=== DIRECTIONS ===
Render everything in the material from the line containing "The width and height of the screenshot is (1498, 647)." down to the line containing "should pyautogui.click(x=744, y=62)." as a Markdown table with a Row column for the row number and a Line column for the text. Skip any blank lines.
[begin MATERIAL FOR THIS EXERCISE]
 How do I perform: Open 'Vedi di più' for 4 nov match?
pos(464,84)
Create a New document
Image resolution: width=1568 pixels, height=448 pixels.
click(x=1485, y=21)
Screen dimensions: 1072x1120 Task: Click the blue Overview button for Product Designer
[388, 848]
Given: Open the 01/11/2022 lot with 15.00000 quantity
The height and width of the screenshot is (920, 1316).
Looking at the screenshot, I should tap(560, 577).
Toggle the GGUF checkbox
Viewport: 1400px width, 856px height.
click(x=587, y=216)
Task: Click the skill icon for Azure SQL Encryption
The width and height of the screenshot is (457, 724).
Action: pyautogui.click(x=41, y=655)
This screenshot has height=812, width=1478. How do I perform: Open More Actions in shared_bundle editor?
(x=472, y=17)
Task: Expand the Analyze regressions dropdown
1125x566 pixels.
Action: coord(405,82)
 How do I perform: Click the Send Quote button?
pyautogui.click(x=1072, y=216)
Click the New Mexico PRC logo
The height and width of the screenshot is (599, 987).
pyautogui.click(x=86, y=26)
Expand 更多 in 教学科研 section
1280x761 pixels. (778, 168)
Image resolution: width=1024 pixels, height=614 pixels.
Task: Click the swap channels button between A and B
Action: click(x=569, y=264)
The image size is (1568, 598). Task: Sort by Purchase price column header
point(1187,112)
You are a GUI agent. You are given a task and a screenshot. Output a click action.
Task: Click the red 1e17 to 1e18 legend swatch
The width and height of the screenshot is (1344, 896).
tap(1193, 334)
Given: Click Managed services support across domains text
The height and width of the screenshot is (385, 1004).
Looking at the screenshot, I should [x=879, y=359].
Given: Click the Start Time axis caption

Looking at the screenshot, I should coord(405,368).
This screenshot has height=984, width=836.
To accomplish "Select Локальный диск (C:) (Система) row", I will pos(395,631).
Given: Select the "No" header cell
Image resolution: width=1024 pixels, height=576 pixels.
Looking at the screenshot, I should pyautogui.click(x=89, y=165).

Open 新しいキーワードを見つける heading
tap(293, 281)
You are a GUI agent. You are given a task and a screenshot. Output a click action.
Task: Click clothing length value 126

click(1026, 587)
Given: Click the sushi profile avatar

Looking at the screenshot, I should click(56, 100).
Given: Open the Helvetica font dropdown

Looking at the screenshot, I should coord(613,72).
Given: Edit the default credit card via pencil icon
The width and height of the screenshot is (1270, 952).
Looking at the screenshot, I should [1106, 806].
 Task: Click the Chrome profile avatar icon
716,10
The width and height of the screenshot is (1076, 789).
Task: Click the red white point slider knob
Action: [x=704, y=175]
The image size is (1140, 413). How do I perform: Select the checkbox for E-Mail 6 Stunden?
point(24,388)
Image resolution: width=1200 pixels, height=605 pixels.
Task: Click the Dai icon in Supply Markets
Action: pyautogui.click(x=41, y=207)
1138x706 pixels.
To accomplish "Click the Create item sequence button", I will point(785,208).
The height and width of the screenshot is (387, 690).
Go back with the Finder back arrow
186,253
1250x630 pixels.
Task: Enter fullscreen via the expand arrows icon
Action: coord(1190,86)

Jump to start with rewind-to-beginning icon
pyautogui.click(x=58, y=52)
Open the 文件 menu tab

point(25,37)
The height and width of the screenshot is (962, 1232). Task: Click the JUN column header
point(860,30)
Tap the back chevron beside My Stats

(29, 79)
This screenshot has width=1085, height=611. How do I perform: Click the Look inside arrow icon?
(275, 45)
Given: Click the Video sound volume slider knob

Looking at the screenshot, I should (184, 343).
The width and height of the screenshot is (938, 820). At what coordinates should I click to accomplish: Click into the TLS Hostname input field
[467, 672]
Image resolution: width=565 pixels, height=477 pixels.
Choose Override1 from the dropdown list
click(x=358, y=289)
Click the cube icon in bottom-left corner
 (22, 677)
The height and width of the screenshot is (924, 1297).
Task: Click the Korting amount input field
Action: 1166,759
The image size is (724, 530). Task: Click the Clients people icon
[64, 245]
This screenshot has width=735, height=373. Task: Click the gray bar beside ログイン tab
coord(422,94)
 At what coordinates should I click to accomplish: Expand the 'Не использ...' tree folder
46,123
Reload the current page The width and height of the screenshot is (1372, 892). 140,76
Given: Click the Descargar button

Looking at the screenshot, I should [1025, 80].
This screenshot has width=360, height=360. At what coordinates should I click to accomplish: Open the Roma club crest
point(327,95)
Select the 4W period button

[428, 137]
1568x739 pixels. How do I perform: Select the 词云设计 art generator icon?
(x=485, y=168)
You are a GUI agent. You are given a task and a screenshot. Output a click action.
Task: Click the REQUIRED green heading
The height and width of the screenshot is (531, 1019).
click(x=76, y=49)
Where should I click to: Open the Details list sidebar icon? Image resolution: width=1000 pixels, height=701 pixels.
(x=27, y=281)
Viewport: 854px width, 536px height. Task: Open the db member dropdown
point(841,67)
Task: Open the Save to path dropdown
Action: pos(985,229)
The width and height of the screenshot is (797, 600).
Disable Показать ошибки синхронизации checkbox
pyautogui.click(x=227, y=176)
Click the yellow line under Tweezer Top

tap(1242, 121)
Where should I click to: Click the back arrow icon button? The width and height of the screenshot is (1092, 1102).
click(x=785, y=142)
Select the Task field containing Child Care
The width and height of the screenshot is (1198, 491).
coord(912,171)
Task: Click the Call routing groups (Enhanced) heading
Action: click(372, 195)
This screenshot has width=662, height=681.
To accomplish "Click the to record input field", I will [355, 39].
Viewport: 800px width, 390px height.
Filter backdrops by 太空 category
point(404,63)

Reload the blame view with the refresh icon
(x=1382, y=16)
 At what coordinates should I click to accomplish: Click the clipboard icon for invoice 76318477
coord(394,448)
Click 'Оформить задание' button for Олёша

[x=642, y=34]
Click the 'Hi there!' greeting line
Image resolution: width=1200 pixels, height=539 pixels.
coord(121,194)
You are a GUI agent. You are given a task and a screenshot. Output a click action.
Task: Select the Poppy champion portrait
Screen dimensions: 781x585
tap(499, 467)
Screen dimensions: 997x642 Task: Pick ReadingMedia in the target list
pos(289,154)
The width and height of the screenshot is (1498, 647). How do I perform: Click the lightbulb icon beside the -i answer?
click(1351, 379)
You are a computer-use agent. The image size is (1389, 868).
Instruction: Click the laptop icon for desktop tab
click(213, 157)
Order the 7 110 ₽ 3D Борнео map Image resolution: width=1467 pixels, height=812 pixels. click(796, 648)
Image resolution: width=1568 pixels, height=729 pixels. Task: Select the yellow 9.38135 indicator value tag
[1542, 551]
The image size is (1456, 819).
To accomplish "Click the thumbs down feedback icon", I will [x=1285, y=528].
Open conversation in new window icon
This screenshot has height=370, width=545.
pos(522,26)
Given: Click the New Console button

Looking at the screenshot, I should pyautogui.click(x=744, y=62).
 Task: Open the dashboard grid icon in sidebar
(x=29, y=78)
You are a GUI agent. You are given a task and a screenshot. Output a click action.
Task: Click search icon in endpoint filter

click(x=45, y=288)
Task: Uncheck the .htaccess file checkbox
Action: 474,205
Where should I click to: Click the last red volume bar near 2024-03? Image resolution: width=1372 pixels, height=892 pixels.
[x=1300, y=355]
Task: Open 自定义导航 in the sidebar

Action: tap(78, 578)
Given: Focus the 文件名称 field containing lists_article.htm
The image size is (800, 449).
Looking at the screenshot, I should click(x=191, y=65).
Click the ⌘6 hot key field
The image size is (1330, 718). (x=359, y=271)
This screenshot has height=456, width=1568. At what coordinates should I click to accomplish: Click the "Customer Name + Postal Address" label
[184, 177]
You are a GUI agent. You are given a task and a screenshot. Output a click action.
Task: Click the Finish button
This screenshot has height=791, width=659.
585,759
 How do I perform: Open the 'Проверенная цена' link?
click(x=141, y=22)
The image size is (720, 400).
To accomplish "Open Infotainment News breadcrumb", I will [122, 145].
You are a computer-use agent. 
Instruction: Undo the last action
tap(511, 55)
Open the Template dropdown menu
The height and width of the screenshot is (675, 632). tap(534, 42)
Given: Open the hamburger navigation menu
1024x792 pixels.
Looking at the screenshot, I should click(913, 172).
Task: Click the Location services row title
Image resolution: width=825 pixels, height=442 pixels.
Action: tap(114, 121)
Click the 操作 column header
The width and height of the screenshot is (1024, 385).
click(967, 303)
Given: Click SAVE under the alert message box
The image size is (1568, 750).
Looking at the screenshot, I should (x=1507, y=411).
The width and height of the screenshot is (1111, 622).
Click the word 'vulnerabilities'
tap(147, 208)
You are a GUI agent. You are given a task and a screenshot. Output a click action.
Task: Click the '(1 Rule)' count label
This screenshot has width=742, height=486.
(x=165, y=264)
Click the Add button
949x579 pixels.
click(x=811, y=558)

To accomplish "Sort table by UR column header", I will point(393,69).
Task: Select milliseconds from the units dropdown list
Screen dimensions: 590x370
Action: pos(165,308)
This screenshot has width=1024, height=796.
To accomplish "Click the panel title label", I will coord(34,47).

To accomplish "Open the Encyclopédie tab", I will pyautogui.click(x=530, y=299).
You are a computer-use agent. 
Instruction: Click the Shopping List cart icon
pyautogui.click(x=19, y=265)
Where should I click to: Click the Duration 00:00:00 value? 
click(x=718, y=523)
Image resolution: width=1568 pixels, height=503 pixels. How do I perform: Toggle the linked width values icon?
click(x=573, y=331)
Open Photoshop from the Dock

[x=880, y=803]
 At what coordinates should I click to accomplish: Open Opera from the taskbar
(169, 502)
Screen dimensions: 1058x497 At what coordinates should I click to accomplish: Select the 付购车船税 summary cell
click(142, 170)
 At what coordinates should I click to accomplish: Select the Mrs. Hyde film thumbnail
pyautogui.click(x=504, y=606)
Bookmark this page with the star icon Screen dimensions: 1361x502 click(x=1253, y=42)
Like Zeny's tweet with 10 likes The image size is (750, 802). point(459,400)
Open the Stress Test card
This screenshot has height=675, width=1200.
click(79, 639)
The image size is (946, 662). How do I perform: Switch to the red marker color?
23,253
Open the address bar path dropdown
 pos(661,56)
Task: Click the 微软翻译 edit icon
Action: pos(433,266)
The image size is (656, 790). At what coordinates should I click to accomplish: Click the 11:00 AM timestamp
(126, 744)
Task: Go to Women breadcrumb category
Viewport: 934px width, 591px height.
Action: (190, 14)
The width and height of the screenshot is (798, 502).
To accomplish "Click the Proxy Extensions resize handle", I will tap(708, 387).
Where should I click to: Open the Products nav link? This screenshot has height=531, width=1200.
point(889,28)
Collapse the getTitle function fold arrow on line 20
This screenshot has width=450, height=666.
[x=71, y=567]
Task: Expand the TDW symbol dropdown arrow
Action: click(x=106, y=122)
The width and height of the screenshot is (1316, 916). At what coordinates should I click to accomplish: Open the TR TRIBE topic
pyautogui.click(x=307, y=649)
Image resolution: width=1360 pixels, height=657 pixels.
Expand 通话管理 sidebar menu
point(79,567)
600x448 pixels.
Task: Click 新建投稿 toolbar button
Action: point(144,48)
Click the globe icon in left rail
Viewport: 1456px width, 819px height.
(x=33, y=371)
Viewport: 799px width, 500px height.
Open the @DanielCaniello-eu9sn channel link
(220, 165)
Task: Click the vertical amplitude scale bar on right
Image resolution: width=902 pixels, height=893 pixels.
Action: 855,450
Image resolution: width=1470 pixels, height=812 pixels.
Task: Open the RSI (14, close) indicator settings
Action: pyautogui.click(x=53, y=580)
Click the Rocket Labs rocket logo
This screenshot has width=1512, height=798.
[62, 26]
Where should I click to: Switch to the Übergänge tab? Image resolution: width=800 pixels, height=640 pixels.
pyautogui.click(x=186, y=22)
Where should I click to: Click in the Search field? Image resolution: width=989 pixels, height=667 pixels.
[end MATERIAL FOR THIS EXERCISE]
=== WORKED SOLUTION ===
| Row | Line |
|---|---|
| 1 | The width and height of the screenshot is (1498, 647). How do I perform: Click the lightbulb icon beside the -i answer? |
| 2 | click(1351, 379) |
| 3 | You are a computer-use agent. The image size is (1389, 868). |
| 4 | Instruction: Click the laptop icon for desktop tab |
| 5 | click(213, 157) |
| 6 | Order the 7 110 ₽ 3D Борнео map Image resolution: width=1467 pixels, height=812 pixels. click(796, 648) |
| 7 | Image resolution: width=1568 pixels, height=729 pixels. Task: Select the yellow 9.38135 indicator value tag |
| 8 | [1542, 551] |
| 9 | The image size is (1456, 819). |
| 10 | To accomplish "Click the thumbs down feedback icon", I will [x=1285, y=528]. |
| 11 | Open conversation in new window icon |
| 12 | This screenshot has height=370, width=545. |
| 13 | pos(522,26) |
| 14 | Given: Click the New Console button |
| 15 | Looking at the screenshot, I should pyautogui.click(x=744, y=62). |